Can you remember why you did something online?What was the last thing you downloaded? Was it a video, an ebook or a music track? The chances are you can remember what you bought online recently. But can you recall why you bought it or downloaded it? New research suggests that we think we know, but actually we have no idea.

When you ask people why they bought something the often confidently answer. Indeed, knowing this is a fundamental part of market research – discovering why people buy your products and services helps you target them more appropriately in the future. However, in an intriguing study on the recall of buying intentions, researchers at the University of California have demonstrated that we often cannot remember why we bought something.

It turns out that people make things up…! And they frequently cite different reasons for buying or downloading something at different time intervals. Combined with other studies which show we use the context of the situation in which we are asked to recall something to shape what we say, this is another piece of research which shows you simply cannot rely on what your customers tell you.

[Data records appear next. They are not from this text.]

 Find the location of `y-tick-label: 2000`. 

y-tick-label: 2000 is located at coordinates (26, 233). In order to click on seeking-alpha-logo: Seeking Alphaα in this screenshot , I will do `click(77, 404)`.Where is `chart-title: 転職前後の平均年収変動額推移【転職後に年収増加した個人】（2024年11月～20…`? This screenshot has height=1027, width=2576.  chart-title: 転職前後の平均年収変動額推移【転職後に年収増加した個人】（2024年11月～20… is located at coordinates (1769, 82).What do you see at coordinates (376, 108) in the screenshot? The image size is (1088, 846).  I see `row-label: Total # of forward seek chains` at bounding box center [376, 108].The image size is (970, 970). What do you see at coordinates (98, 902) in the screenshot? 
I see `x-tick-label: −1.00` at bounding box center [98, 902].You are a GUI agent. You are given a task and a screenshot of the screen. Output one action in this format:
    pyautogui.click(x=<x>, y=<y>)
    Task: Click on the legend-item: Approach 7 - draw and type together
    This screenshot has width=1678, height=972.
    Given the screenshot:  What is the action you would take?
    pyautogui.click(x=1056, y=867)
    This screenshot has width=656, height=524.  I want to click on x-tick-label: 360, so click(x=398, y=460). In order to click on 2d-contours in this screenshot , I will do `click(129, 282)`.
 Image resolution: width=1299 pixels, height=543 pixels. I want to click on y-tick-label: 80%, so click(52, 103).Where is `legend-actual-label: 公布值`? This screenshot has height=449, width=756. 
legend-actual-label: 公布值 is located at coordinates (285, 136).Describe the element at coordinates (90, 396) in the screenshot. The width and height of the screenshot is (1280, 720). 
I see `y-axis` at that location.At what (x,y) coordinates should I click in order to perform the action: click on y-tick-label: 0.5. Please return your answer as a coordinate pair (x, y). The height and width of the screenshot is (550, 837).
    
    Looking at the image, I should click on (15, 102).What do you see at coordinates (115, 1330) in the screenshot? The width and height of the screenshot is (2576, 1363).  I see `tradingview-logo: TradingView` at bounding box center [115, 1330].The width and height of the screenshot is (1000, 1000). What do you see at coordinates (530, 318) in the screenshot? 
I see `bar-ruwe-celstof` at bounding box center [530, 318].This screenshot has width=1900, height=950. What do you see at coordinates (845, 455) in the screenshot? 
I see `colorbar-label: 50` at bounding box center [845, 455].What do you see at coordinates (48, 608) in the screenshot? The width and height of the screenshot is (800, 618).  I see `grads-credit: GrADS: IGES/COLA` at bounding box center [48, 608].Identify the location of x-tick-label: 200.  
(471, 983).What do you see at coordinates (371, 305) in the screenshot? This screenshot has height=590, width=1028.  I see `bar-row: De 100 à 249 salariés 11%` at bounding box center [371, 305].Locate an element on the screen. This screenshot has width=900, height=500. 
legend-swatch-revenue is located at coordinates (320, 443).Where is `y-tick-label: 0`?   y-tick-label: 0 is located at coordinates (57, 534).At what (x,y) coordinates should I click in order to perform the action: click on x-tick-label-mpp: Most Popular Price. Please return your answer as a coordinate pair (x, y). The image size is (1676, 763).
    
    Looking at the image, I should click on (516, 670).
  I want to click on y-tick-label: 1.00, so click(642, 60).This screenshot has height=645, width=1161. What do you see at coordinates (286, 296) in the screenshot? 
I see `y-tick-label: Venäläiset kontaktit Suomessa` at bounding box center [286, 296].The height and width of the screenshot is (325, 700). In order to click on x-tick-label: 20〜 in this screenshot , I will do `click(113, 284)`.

The problem is not that they are lying – the difficulty this research reveals is that they think they are telling the truth. Yet the “truth” they are telling changes from one occasion to the next…!

So, you may well conduct research on your website to find out why customers buy particular items from you, but what this research suggests is that you should take that information with a large pinch of salt. What you need is other data to help you analyse the information – such as metrics on the speed of purchase, or the revisit frequency before something is bought. Such data can give you an insight into actual behaviour, rather than perceived behaviour.

Your customers can give you useful information to help you sell more online – the problem is sorting out the real truth from the perceived truth.

What your customers tell you should only be part of your market research – you need to combine it with independent data to get a much more accurate picture.